(Stored dataset items)
***

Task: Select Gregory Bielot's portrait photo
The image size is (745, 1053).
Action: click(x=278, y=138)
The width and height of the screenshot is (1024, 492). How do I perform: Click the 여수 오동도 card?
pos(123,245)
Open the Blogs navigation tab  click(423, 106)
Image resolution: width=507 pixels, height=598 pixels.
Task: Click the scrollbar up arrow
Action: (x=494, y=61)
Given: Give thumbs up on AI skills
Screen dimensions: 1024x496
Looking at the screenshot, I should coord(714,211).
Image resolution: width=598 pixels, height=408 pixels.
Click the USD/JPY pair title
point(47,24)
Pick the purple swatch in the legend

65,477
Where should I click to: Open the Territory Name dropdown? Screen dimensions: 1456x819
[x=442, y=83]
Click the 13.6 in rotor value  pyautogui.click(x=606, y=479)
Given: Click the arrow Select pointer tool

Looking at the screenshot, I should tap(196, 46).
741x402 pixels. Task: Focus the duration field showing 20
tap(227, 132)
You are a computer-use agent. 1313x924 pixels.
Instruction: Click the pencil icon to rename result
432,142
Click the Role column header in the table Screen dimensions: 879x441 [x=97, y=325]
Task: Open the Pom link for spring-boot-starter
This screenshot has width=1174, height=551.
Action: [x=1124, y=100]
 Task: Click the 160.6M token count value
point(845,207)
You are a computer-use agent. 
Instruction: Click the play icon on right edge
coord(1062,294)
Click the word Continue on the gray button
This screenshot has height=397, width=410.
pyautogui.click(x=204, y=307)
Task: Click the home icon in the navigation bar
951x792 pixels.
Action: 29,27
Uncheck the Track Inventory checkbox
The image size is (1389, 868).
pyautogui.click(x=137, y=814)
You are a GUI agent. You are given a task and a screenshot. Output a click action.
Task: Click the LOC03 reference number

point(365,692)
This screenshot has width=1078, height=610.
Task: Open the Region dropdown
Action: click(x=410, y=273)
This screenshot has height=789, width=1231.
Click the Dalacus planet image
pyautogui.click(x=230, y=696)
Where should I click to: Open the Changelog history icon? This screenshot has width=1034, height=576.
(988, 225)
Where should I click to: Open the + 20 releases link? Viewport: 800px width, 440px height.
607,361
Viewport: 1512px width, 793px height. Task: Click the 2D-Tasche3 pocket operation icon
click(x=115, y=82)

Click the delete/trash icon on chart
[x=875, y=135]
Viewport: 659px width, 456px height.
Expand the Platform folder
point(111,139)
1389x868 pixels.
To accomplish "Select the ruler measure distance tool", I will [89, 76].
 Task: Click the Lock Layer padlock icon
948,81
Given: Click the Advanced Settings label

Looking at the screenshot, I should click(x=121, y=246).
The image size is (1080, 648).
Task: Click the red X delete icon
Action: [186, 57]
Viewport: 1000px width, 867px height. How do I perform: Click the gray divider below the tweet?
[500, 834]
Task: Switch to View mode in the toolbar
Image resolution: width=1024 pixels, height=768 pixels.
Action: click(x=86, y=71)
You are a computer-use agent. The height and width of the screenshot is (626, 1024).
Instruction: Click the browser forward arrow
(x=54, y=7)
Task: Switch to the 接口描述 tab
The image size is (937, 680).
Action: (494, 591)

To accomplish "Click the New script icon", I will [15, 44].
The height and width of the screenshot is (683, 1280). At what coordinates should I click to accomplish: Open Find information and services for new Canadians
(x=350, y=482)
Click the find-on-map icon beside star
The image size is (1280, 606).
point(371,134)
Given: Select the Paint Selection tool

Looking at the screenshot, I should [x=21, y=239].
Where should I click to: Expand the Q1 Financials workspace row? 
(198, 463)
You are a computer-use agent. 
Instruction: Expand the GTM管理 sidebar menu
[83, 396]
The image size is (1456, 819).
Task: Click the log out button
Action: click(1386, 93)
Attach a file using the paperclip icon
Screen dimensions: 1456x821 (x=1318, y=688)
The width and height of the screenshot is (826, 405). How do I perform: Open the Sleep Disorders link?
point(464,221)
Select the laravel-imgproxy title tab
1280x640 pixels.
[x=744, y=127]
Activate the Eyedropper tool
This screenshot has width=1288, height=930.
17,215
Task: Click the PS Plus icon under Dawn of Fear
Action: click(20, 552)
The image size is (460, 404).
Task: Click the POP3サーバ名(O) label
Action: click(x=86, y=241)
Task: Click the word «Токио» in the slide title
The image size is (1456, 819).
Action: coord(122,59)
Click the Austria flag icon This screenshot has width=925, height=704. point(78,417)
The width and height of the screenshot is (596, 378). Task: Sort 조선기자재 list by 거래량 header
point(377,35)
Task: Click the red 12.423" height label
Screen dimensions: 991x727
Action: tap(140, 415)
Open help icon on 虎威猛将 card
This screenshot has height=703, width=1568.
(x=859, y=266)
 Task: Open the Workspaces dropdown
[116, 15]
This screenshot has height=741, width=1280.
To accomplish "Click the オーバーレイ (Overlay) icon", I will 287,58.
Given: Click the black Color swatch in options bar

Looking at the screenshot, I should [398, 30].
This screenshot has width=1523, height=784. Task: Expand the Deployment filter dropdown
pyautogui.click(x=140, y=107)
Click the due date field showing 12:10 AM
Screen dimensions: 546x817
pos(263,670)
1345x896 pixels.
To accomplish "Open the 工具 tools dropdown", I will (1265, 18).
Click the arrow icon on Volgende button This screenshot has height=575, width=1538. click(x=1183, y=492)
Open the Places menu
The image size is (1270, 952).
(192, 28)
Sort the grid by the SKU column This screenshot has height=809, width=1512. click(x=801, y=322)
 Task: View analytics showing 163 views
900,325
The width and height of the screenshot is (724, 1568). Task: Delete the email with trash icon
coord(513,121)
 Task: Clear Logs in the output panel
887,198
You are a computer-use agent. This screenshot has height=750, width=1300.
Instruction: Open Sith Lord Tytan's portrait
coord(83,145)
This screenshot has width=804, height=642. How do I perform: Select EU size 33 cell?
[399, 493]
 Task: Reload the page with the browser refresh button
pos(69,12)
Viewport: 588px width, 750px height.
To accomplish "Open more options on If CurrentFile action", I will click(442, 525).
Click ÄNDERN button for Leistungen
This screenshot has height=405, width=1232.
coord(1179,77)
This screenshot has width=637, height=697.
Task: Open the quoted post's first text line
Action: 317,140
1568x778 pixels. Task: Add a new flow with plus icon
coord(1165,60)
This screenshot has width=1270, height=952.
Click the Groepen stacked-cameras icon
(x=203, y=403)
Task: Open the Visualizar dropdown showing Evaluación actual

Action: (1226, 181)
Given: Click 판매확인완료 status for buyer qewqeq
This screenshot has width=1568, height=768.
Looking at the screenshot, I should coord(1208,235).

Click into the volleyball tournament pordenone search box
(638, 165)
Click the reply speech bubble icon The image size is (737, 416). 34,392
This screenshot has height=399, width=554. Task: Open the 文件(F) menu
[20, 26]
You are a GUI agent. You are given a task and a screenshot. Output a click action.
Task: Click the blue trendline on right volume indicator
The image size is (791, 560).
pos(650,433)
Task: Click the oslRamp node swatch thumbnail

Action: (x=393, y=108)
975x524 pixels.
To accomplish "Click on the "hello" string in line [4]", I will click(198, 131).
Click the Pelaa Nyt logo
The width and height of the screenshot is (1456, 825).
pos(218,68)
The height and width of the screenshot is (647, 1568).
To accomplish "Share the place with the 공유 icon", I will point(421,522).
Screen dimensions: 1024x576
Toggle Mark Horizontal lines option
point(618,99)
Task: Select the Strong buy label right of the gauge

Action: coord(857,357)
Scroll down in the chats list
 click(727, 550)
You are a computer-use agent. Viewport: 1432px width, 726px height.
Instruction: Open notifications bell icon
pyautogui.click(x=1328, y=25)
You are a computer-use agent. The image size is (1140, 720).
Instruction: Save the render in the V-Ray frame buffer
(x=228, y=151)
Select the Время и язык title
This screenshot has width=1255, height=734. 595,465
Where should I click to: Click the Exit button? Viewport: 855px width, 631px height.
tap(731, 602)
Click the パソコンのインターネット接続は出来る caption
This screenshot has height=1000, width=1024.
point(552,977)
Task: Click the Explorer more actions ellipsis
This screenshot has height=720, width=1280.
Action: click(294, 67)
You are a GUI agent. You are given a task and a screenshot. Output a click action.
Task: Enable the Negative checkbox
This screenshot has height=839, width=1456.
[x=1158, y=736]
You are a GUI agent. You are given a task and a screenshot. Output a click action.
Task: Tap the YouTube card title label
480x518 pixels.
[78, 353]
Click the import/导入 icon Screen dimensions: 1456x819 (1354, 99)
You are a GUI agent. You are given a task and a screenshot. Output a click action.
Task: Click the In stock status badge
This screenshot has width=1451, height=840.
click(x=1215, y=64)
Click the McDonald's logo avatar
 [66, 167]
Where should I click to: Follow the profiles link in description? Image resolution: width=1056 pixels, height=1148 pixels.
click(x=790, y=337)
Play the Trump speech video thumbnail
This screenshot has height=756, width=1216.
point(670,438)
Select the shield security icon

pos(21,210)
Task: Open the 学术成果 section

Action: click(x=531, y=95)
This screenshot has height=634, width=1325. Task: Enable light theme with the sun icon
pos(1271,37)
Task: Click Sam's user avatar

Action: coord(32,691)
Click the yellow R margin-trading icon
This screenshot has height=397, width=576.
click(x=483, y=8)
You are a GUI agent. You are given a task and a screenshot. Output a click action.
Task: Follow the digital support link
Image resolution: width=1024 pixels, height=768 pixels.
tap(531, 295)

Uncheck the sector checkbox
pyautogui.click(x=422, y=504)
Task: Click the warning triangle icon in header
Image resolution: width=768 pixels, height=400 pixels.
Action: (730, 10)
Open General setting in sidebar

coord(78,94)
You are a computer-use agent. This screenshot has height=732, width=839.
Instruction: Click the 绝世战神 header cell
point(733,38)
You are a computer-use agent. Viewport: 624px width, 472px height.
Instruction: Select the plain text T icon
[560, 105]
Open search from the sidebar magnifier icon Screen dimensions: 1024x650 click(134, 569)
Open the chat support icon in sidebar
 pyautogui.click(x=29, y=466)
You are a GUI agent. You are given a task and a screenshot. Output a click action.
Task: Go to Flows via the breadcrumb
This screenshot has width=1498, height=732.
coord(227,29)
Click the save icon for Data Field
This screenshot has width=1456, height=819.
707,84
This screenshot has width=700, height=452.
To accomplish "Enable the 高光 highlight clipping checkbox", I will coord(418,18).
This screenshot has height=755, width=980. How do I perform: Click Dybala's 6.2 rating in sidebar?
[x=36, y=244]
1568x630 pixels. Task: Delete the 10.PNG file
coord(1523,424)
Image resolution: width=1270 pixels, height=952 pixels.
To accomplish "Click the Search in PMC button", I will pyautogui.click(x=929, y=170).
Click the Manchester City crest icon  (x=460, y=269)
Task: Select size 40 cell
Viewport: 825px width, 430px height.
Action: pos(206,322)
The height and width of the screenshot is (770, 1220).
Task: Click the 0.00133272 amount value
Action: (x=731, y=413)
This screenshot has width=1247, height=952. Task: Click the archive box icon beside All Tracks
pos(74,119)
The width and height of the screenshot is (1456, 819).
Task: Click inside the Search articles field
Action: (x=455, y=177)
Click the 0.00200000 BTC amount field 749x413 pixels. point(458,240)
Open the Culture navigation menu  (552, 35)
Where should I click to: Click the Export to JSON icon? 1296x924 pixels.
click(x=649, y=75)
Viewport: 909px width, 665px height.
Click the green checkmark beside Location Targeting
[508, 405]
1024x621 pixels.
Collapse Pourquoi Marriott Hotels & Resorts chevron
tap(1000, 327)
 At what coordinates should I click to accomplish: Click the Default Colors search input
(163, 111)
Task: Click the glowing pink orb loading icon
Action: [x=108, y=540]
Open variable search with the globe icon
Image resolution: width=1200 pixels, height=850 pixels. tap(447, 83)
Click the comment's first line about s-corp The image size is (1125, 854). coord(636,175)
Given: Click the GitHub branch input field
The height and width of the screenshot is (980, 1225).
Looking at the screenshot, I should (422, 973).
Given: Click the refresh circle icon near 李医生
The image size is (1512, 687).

***

### Task instructions
Give the number of lines in the listing that contain the string "thumbnail", counting only matches with the same case.

### The result
2